How do I Merge Two Data Frames in Python?


Merging two DataFrames is a fundamental operation in Python's pandas library, primarily achieved using the pd.merge() function. This function combines rows from two DataFrames based on one or more common keys, similar to JOIN operations in SQL.

What is the Basic Syntax for pd.merge()?

The core syntax for merging is straightforward.
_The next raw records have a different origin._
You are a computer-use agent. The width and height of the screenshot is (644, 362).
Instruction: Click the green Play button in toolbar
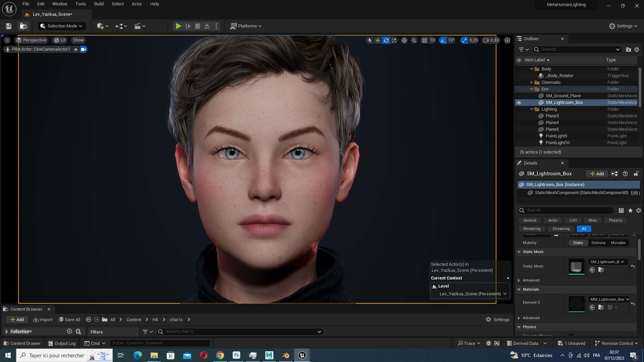[178, 26]
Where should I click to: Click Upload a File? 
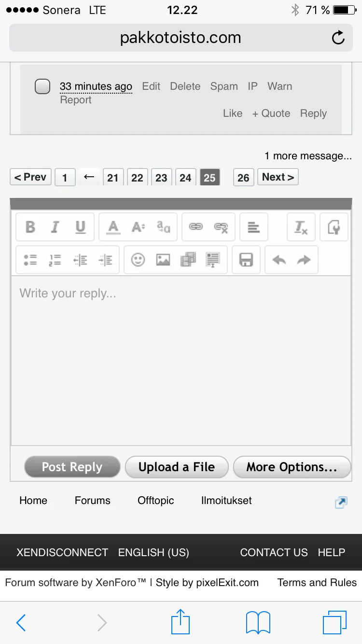pyautogui.click(x=177, y=467)
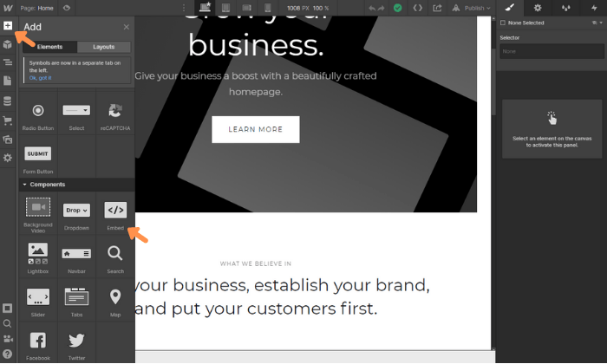Toggle the preview eye icon
The width and height of the screenshot is (607, 364).
point(67,8)
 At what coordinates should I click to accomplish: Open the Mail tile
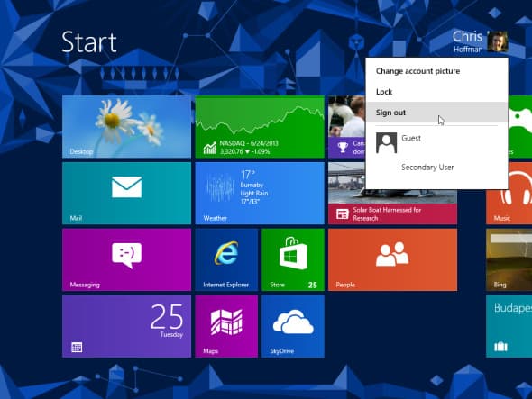tap(126, 193)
You specify the left and right DataFrames and the column(s) to join on.

import pandas as pd
merged_df = pd.merge(left_df, right_df, on='common_key')
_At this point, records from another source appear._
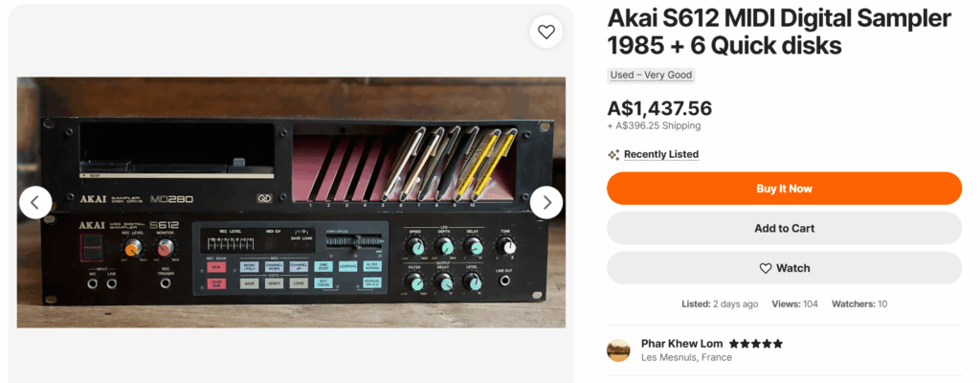The image size is (980, 383).
Task: Click the seller's five-star rating
Action: [x=756, y=343]
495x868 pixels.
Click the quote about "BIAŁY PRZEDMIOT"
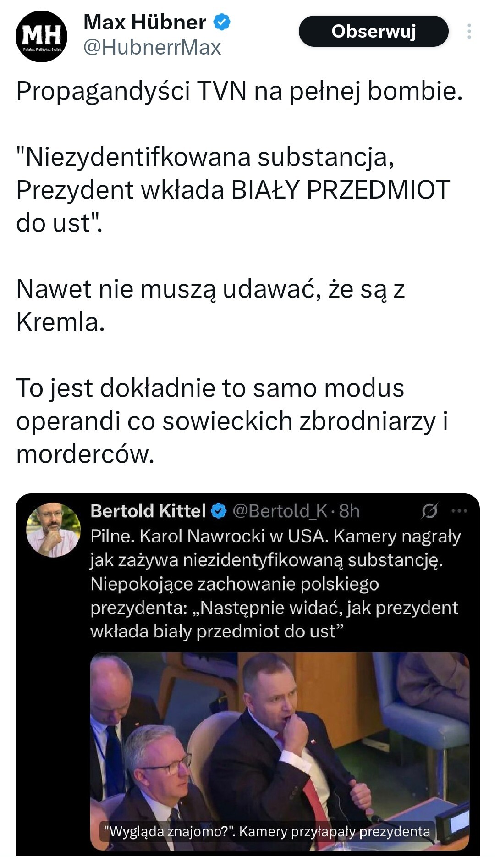click(232, 189)

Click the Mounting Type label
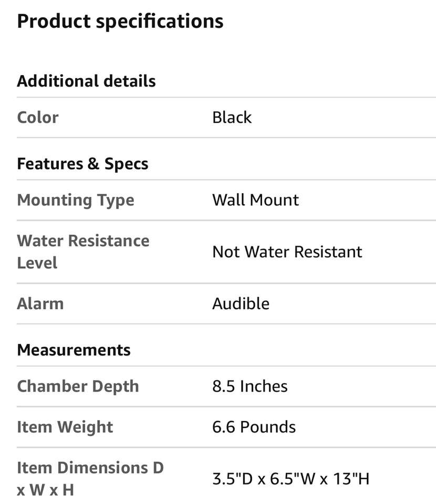click(x=76, y=200)
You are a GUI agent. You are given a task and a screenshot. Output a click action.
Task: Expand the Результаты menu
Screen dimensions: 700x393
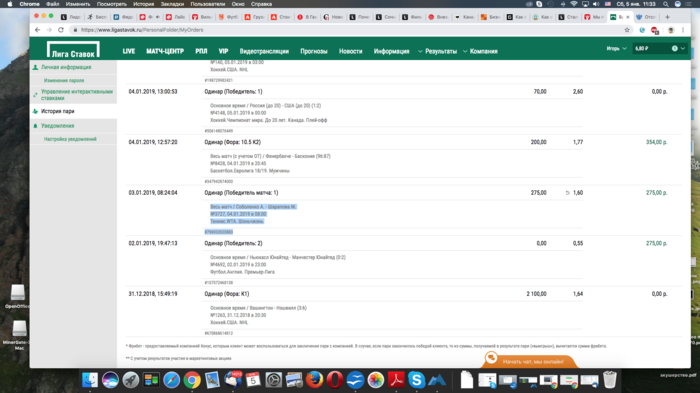point(438,51)
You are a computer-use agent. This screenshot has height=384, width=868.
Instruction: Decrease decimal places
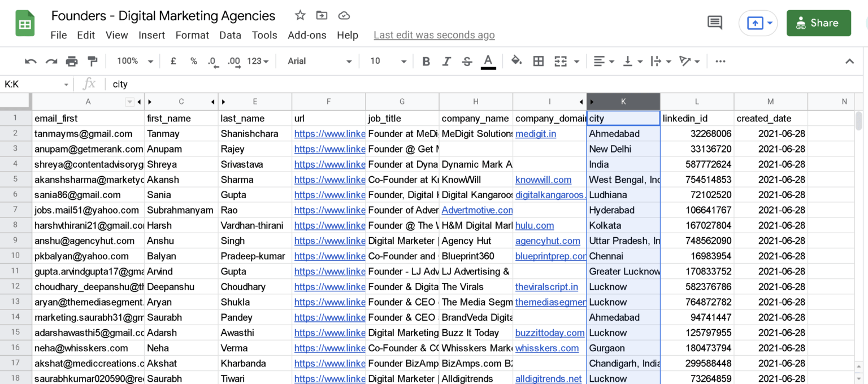coord(213,61)
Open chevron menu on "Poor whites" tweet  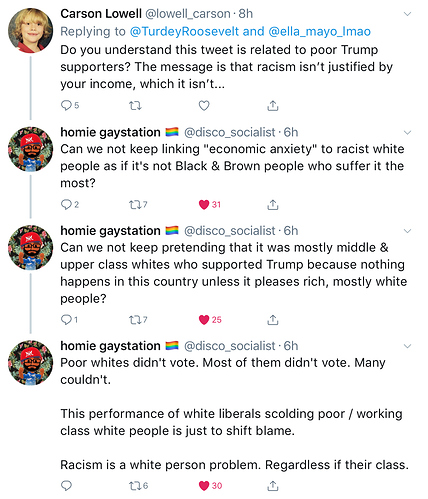pos(407,346)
What are the Different Types of Joins?

Pandas supports four main types of joins, controlled by the how parameter:

  • inner: (Default) Returns only rows with matching keys in both DataFrames.
  • left: Returns all rows from the left DataFrame and matched rows from the right.
  • right: Returns all rows from the right DataFrame and matched rows from the left.
  • outer: Returns all rows from both DataFrames, filling NaN for missing matches.

How do I Merge on Different Column Names?

If the key columns have different names, use the left_on and right_on parameters instead of on.

merged_df = pd.merge(df1, df2, left_on='id', right_on='user_id')

What if I Need to Merge on Multiple Keys?

You can merge on multiple columns by passing a list of column names to the on, left_on, or right_on parameters.

merged_df = pd.merge(df1, df2, on=['key1', 'key2'])

How Else Can I Combine DataFrames?

For simply stacking DataFrames vertically (adding rows), use pd.concat(). The join() method is useful for merging based on DataFrame indices.

# Vertical concatenation
combined_df = pd.concat([df1, df2])

# Joining on index
joined_df = df1.join(df2, how='left')